А вот и мой техник — Иван Михайлович Яковенко машет рукой, давай, мол, сюда, Константин!
Выключил двигатель — и дальше по инерции закатываюсь во двор. Механики развернули самолет, ухватившись за консоли, докатили его на подготовленное между хатой и сараем место. Тут же и Григорий Клименко, руководит своими «технарями», торопит их, чтобы поскорее маскировочную сетку набрасывали
Натянули ребята сетку, веток разных набросали, ни за что не распознать, что на хуторе самолеты стоят, да еще где? Между хат!.. Рядом сад. Фруктов много в то лето уродило. Грушами да яблоками все ветки сплошь усыпаны, млеют на солнце, вызревают под благодатными лучами. А вот абрикосы уже осыпались.
На пороге хатенки старушка в платке стоит, наблюдает за тем, что мы делаем. Поздоровались, она в ответ:
— День добрый, сынки!..
А тут по улице бензозаправщик катит, в каждый двор заезжает, самолетные баки топливом заполняет.
Во двор напротив, через дорогу, «сотка» зарулила. Вышел из кабины Покрышкин, спрыгнул на землю, о чем-то с техником звена управления полка старшим техником-лейтенантом Павлом Лоенко разговор завел…
Всех летчиков собрали на аэродроме, у землянки командного пункта.
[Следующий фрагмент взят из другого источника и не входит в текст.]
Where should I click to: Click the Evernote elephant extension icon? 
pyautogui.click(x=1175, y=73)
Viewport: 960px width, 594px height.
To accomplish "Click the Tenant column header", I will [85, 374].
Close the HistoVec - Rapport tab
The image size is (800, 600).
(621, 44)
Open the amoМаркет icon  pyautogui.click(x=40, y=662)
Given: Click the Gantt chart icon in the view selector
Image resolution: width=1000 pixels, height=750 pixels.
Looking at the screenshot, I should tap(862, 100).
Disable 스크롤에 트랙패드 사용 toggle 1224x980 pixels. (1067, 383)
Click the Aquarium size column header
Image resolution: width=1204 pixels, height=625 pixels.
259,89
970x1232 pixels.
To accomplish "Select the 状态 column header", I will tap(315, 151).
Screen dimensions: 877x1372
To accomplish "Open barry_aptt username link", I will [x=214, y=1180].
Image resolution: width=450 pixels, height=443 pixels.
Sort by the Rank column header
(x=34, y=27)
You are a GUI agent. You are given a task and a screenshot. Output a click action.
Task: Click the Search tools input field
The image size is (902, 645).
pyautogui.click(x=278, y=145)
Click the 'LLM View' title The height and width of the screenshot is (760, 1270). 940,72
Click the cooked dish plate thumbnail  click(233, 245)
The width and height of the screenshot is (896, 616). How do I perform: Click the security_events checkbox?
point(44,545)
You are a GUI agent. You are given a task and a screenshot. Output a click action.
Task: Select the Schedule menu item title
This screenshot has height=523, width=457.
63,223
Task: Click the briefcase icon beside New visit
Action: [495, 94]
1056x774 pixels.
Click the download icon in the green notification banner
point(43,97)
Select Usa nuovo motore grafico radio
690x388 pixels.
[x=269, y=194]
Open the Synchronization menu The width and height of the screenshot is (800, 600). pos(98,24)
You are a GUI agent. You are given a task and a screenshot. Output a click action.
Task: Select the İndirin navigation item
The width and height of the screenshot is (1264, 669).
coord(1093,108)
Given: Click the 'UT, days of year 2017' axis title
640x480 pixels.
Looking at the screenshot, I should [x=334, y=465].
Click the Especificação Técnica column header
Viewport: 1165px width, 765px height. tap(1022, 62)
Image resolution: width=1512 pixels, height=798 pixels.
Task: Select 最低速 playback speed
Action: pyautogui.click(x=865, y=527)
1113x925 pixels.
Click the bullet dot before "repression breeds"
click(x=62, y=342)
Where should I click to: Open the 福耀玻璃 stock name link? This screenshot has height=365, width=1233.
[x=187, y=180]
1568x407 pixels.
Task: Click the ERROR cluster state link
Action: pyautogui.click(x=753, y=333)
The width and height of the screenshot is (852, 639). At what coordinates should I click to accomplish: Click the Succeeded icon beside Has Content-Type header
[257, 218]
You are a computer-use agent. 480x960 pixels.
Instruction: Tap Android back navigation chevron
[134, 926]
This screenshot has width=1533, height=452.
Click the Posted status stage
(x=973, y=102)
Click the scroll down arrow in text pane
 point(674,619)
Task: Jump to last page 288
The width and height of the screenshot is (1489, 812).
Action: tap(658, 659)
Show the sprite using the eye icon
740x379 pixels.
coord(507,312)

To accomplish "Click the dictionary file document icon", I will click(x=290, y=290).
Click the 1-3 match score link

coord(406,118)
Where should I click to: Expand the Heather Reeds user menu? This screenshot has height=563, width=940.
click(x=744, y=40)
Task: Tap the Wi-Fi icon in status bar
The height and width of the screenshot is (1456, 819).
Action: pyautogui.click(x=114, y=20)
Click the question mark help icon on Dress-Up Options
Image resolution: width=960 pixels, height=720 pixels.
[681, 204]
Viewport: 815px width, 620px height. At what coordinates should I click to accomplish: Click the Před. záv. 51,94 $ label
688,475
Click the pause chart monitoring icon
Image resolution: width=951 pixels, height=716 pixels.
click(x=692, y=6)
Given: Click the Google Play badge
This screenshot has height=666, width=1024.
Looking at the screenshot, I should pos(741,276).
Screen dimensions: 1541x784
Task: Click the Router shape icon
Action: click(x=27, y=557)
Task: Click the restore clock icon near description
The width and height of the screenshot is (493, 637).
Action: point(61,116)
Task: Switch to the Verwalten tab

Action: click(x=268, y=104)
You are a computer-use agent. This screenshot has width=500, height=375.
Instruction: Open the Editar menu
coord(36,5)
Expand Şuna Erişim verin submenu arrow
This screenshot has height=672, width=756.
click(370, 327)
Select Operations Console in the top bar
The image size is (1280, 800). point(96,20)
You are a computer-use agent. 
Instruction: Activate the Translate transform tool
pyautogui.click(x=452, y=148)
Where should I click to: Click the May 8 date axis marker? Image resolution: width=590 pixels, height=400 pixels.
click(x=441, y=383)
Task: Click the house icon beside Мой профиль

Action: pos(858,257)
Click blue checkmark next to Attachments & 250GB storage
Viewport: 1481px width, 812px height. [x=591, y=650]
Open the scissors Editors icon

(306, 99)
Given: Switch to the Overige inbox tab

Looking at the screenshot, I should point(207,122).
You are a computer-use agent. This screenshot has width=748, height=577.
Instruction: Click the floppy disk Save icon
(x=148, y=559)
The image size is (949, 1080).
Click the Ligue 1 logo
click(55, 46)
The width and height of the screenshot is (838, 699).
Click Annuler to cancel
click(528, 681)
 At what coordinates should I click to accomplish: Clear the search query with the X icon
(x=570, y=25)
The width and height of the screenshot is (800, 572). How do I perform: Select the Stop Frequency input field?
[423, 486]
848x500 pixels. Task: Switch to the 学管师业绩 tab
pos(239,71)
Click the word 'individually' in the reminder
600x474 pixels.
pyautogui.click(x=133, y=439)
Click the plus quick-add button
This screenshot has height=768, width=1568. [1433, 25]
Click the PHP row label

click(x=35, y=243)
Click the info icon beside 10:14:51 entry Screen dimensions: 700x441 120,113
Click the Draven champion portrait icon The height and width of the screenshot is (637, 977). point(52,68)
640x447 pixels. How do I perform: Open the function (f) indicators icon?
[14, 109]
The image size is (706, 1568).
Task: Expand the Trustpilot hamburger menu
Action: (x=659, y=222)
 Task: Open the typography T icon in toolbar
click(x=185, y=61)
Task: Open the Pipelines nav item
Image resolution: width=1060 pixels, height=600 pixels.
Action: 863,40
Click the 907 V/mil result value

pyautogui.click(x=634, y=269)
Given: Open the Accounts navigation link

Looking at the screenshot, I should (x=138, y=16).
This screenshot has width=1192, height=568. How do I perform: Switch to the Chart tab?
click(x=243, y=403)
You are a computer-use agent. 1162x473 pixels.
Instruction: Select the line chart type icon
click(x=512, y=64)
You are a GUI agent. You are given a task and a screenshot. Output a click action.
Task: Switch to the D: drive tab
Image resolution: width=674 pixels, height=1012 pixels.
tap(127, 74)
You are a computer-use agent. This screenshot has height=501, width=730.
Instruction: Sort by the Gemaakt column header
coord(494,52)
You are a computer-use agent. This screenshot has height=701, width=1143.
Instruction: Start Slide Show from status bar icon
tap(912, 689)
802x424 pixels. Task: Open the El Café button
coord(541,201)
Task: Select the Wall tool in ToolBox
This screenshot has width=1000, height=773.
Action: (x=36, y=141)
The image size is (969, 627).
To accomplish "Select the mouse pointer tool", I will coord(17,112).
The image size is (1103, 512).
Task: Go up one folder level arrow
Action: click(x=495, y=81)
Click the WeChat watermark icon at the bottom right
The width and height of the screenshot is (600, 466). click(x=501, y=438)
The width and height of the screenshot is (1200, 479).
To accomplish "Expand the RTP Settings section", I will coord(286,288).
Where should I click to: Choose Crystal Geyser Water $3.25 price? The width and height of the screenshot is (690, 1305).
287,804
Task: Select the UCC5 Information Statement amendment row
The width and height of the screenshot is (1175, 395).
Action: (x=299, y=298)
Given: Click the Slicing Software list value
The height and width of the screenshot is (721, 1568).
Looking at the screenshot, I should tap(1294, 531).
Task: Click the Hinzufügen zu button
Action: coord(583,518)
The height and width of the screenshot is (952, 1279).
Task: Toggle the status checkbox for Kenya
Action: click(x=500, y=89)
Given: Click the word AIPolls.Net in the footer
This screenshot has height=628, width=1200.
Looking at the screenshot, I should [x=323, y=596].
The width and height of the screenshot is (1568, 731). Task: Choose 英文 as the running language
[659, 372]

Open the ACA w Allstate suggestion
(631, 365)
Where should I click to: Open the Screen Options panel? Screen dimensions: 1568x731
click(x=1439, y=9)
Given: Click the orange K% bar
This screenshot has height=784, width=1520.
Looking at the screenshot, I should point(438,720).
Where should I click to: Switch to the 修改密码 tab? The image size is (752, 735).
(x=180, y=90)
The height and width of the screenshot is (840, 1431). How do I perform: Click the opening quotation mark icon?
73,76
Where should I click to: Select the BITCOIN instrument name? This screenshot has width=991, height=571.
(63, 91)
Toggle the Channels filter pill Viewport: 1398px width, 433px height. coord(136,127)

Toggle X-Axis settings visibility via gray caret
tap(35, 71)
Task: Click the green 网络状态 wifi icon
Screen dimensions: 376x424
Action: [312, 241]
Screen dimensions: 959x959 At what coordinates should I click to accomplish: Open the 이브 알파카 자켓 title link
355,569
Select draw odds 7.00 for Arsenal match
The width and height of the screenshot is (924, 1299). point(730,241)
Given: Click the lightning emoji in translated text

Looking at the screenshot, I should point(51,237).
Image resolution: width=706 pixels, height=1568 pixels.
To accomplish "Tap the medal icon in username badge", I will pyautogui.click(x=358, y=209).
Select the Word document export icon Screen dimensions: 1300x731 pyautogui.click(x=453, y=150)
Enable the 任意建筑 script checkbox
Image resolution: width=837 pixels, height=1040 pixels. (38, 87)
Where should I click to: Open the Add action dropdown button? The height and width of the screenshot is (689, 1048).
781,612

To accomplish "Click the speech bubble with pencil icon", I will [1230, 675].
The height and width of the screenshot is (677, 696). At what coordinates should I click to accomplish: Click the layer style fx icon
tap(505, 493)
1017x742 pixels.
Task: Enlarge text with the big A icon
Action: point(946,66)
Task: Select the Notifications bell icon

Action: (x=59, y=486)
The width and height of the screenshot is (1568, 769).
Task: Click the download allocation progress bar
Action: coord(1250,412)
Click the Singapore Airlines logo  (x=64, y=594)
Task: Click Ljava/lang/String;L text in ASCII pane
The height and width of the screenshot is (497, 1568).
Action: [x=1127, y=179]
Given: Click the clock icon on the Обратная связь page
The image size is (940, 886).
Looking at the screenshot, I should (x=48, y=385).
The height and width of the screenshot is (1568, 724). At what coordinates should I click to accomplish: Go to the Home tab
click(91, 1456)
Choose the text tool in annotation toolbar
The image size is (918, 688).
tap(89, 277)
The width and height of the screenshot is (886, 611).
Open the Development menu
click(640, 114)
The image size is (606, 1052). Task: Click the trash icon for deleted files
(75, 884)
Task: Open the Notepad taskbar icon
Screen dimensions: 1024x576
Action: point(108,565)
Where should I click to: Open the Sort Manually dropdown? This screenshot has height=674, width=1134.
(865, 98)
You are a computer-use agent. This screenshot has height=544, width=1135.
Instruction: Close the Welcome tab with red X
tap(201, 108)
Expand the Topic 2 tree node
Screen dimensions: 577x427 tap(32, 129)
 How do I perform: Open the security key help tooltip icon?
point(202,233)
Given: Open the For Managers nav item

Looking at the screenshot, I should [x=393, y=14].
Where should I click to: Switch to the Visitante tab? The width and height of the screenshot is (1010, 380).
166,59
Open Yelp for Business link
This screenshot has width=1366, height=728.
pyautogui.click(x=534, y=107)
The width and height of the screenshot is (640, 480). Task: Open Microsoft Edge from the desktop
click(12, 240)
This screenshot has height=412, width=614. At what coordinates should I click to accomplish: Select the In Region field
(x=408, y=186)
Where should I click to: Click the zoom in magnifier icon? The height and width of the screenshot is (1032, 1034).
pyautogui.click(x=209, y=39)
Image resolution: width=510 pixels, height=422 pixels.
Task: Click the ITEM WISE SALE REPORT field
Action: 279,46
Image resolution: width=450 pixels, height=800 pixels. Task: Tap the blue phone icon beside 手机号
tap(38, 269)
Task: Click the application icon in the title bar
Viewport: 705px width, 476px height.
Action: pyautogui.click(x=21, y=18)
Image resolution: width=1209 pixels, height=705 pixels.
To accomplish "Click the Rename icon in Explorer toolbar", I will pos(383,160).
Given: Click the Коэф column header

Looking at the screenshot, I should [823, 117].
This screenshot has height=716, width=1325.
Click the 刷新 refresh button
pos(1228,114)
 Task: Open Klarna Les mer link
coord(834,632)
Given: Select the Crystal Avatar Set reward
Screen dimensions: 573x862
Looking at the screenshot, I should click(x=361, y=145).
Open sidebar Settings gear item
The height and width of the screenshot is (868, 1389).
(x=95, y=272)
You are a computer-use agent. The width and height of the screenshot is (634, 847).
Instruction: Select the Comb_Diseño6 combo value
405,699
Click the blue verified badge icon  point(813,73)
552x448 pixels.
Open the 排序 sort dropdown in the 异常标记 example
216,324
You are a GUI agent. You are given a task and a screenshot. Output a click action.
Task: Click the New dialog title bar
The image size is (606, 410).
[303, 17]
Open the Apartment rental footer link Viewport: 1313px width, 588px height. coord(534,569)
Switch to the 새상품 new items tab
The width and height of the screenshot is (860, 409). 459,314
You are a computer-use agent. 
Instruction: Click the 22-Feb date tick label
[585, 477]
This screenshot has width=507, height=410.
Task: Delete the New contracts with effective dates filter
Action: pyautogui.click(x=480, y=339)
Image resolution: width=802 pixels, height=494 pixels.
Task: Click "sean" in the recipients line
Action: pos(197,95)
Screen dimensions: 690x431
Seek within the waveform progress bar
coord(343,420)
Начальник штаба ознакомил с обстановкой на участке Фронта, где предстоит действовать: авиация противника активности здесь пока не проявляет.
— Основная задача, — сказал Датский, — это прикрытие районов выгрузки, передвижения наших войск в районы сосредоточения, борьбы с разведчиками и бомбардировщиками противника.
Обратил он наше внимание и на то, что гитлеровское командование ведет усиленную воздушную разведку: в последние дни летают главным образом самолеты «Фокке-Вульф-189». Видимо, враг располагает какими-то данными о готовящихся операциях и проверяет или уточняет их.
— Учтите, — напоследок подчеркнул он. — По дорогам движется много нашей конницы, поэтому запрещено ходить на бреющем, чтобы не пугать лошадей.
Покрышкин улыбнулся, вспомнив, что Датский пришел в авиацию из… кавалерии.
— Не стращай ребят! Никак свою конницу забыть не можешь. Она ведь по ночам совершает марши.
— Да, но днем она в балках и перелесках укрывается. Напугаются лошади — разбегутся…
— А ты посоветуй, чтобы их покрепче привязывали, — отшутился Александр Иванович. — Спроси вон у «солдата Сухова», он ведь тоже бывший кавалерист.
Развеселились ребята, грохнул смех.
Поднялся штурман, сидевший на скате землянки. Попросил внимания.
— Надо облетать район боевых действий, изучить линию фронта. Обратите внимание: река Миус сейчас мелководна, ее плохо видно. А фронт проходит по ней. Есть места, которые противник плотно насытил зенитными средствами, особенно «эрликонами», — сказал Пал Палыч. — Поэтому не следует снижаться над передовой ниже двух тысяч метров…
Группами по 6 — 8 самолетов облетываем район боевых действий и прикрываем наши войска. Летал весь полк. Вначале ушло три группы, затем еще две.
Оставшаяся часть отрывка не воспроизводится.